Agustín Basilio de la Vega

“(…) serán ceniza, mas tendrá sentido;

polvo serán, mas polvo enamorado”. Quevedo.

La Iglesia Católica ha perdido un sacerdote muy querido: el padre Gilberto Suárez Rebolledo quien dio ejemplo de amor al estudio, de trabajo incansable y de servicio del prójimo. Presbíteros, religiosas, exseminaristas y laicos lo recordamos con mucho cariño.

El pasado domingo, la Arquidiócesis de Xalapa anunció que quien fuera su  Vicario General y Párroco de la Basílica Menor de Nuestra Señora de Guadalupe había perdido la vida. El padre nació en Xalapa en diciembre de 1958, estudió el bachillerato en el Colegio Preparatorio; Humanidades y Filosofía en el Seminario Regional de Veracruz; y los estudios de Teología así como la Licenciatura en Sagradas escrituras, en la Universidad Pontificia de México. Después de ordenado fue maestro del seminario y luego rector y párroco de La Resurrección y  de San Pio X en Xalapa.

Su compañero sacerdote José Manuel Suazo lo recuerda como una persona de “Muy buen trato con todos, amistoso, de carácter alegre y entusiasta”. Fue muy buen maestro; en las redes sociales hay expresiones de sus alumnos como la de Denis Ríos que lo describen muy bien: “Fue un excelente sacerdote, maestro y amigo de muchos. Sus clases y homilías eran auténticas joyas verbales de fe que iluminaban y guiaban la vida”.

Gonzalo Herrera y Olivia Rodríguez comentaron en un grupo respectivamente: “Gran Persona, Gran Sacerdote, Gran testigo del Señor” y “Genuino e insustituible Sacerdote. Lamentamos su perdida”. El profesor Jesus Hazas: “fui ministro por él por 13 años”  

Su primo Rodolfo Galván escribió: “Nos unió el parentesco familiar, mi primo el P. Gilberto, mejor aún nos unió la fe, pudiendo conocer una mente ordenada, experto en Escrituras, de alegre conversación, generoso y de firme decisión, líder innato, grande de estatura y corazón, buen soldado de Cristo. QDEP.

Fernando Rueda me escribió: “Yo también estoy triste, ingeniero. Este sentimiento de orfandad, de ir quedándose solo… ¿Dónde está Zilli? ¿Dónde está Obeso?…” y los padres Alvarito, Barradas, Castillo y muchos más. Ahora ellos ya están en la vida trascendente pero nos dejan un vacío difícil de ocupar. 

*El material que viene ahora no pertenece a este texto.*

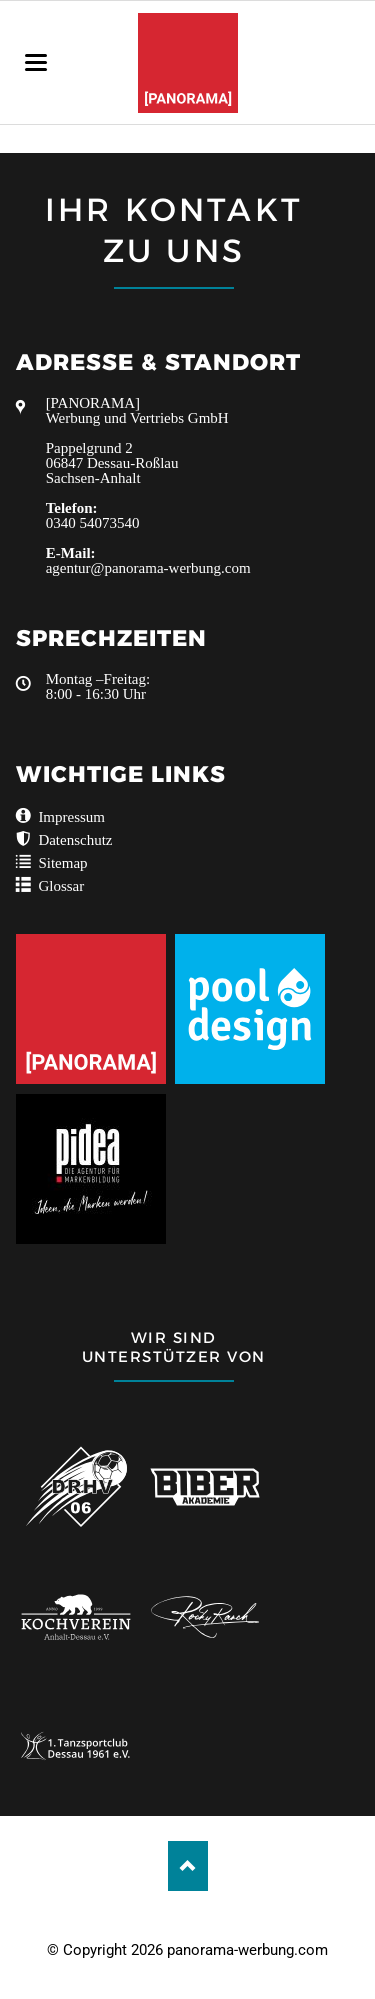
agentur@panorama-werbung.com (148, 568)
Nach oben (188, 1866)
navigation (36, 62)
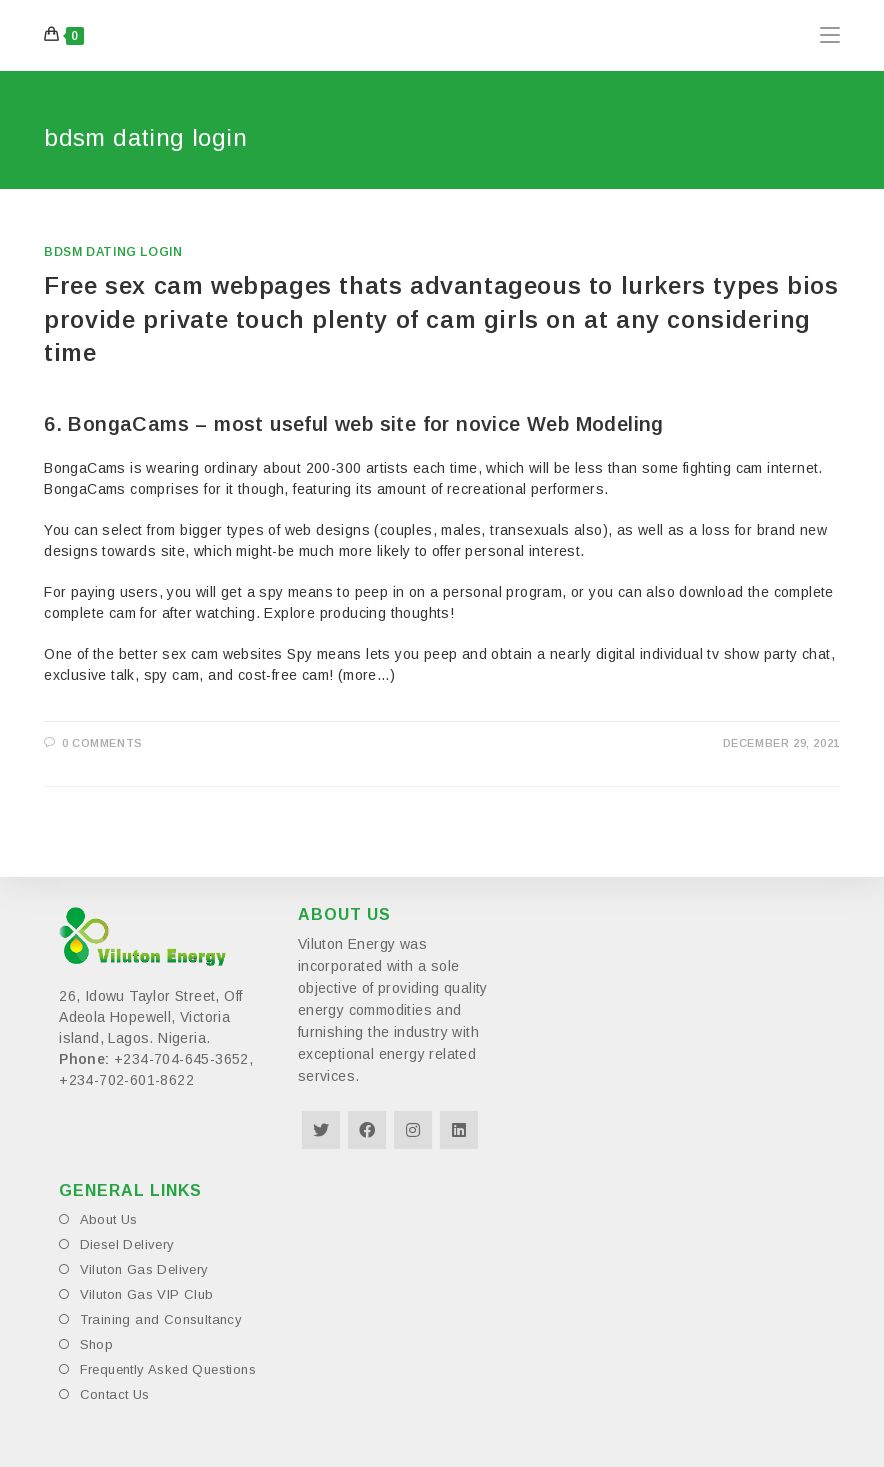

En lo personal, lo recuerdo desde que él iba a la prepa “Juárez” con su guitarra a las clase del maestro Esteban Rizo, sus extraordinarias homilías, su trabajo incansable en las reuniones en las que participé con él, su siempre amena charla y su cálida amistad. Se distinguió por su fe, inteligencia, trabajo, preclaridad intelectual, prudencia y servicio al prójimo.

Lamento profundamente la partida al Padre de mi amigo el presbítero Gilberto Suárez Rebolledo. Fue un hombre entregado a Cristo. Dios consuele a su familia, amigos y a la iglesia de Xalapa.